--- What is asked ---
Swap "label" for "caption" in the entries, starting with the line containing "The width and height of the screenshot is (761, 817)." and going on through the line containing "point(101,439)". Return only those lines, with everything else unchanged.

--- Materials provided ---
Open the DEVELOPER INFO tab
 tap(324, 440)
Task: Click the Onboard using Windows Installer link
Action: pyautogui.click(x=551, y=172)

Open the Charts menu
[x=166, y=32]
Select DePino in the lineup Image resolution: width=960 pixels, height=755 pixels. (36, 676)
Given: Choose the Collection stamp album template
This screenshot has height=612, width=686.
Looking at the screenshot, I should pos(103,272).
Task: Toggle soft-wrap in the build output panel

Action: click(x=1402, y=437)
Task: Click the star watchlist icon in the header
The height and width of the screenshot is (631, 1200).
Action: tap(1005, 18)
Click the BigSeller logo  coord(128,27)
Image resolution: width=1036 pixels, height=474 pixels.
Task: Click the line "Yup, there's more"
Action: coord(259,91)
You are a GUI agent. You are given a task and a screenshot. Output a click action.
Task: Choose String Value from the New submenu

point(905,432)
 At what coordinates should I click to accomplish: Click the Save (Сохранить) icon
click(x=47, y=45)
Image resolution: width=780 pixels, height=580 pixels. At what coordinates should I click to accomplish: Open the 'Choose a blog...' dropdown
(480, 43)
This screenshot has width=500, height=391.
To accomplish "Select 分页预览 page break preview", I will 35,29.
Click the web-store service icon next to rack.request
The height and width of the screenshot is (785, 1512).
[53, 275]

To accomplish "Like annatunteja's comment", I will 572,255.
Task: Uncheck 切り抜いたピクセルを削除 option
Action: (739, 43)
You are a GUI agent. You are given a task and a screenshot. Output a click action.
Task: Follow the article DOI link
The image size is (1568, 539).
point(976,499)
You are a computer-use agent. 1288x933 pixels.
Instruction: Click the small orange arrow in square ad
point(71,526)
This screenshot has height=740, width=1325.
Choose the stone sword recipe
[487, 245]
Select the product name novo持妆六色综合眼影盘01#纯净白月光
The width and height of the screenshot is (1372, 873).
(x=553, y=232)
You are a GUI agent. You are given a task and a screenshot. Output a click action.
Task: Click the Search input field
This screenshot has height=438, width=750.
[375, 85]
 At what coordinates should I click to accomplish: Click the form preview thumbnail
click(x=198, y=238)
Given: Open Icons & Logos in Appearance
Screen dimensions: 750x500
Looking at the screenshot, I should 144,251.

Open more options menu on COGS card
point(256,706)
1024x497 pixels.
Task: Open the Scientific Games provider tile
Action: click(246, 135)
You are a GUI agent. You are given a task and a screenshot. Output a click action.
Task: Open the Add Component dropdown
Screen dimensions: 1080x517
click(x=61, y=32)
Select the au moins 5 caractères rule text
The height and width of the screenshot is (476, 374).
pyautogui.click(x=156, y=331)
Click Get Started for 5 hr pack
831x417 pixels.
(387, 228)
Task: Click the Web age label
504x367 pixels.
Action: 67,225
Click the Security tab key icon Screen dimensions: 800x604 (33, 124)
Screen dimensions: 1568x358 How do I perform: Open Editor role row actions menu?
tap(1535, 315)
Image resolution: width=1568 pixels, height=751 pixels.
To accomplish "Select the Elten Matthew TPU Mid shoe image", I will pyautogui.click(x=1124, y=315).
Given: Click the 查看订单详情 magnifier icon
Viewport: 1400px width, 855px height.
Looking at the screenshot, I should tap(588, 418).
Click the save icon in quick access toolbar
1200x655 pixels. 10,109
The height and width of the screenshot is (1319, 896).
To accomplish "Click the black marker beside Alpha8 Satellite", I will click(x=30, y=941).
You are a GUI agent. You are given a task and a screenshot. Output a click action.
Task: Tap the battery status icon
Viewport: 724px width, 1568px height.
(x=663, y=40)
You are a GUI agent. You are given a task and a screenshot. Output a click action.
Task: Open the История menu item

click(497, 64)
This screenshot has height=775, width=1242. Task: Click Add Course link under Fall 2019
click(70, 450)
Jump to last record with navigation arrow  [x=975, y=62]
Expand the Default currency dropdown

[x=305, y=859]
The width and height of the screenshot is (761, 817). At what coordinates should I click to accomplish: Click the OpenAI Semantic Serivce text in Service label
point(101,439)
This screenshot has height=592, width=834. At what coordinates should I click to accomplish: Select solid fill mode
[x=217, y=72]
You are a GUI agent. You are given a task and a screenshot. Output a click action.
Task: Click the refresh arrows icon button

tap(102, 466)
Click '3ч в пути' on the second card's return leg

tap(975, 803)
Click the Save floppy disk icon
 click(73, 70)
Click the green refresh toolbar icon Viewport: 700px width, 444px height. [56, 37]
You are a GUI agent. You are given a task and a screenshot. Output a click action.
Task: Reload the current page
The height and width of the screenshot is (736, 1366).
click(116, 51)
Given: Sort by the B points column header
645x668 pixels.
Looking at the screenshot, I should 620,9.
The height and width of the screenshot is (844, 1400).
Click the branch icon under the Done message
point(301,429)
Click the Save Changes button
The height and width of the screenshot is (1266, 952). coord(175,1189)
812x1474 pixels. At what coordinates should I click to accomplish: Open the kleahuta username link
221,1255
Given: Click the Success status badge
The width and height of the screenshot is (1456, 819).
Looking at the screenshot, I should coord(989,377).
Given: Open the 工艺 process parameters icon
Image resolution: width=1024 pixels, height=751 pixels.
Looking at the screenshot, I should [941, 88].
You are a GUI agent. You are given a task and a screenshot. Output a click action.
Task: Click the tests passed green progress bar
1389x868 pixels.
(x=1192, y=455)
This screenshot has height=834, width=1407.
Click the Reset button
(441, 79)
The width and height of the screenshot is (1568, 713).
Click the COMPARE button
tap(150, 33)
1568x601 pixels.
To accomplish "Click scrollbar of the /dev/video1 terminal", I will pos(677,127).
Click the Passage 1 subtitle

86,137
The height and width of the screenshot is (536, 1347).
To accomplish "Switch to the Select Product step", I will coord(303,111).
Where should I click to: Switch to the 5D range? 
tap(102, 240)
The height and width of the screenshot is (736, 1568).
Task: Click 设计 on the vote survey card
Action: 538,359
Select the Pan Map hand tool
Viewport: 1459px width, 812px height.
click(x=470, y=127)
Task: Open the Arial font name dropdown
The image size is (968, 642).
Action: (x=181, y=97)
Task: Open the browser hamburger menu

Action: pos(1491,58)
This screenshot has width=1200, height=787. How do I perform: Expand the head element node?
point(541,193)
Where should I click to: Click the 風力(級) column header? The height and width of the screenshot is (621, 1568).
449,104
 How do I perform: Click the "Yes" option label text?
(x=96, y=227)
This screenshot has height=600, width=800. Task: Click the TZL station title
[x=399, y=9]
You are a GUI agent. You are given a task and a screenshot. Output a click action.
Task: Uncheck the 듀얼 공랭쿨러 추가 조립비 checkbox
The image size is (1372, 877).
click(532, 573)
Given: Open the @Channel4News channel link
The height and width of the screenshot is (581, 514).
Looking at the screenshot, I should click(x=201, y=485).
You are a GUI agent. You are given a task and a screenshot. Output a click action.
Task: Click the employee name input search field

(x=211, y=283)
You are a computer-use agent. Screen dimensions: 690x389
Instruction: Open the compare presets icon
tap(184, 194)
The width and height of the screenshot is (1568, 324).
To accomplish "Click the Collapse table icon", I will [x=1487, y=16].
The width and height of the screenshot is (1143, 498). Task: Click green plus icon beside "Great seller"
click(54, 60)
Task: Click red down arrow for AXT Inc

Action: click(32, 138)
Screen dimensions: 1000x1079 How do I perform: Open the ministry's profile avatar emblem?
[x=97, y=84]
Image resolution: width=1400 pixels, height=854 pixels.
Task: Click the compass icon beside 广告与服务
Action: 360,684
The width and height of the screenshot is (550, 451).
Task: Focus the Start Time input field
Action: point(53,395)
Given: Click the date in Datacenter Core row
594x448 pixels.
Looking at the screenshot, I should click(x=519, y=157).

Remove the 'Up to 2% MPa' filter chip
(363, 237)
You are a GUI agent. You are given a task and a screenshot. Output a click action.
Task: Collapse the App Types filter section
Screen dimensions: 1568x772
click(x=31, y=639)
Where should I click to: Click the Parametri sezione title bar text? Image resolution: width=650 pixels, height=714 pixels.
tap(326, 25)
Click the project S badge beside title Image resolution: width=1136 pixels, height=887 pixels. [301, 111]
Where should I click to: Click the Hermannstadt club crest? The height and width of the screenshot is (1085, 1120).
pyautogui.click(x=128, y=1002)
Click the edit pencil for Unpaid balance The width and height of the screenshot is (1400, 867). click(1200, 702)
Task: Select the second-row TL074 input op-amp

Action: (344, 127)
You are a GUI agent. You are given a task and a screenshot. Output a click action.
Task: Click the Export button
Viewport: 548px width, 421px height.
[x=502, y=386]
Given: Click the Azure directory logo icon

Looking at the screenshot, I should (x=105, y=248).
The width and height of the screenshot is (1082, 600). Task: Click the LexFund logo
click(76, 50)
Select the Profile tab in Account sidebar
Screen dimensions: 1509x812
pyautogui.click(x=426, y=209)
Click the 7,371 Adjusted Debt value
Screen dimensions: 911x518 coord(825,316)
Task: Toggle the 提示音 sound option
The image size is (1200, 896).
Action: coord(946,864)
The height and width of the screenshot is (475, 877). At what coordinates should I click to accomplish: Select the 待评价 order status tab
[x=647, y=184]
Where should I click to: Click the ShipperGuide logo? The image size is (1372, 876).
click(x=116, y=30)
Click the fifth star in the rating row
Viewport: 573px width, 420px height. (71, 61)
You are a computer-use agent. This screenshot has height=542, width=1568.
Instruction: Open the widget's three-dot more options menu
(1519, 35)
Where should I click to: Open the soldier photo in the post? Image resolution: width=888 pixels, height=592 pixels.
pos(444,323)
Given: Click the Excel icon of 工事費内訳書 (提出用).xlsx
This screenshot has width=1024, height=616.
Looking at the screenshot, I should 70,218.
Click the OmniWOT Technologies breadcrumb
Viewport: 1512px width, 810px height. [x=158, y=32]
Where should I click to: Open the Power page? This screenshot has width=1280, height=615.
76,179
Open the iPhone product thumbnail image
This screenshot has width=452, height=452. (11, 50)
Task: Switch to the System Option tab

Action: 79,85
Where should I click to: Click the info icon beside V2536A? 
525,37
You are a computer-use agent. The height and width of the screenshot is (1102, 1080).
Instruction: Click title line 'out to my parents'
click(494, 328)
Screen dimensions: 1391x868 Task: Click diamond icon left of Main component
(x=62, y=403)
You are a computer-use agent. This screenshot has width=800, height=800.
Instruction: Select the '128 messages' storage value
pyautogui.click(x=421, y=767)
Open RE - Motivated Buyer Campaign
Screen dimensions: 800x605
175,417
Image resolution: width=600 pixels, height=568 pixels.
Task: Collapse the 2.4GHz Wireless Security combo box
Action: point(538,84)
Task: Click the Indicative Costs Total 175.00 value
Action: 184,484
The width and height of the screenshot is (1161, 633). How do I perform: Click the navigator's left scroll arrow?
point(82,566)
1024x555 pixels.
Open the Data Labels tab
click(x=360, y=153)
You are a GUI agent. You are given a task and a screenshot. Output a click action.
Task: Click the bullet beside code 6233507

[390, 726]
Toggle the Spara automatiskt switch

--- Full output ---
The width and height of the screenshot is (761, 817). At what coordinates should I click to accomplish: Click the OpenAI Semantic Serivce text in Service caption
point(101,439)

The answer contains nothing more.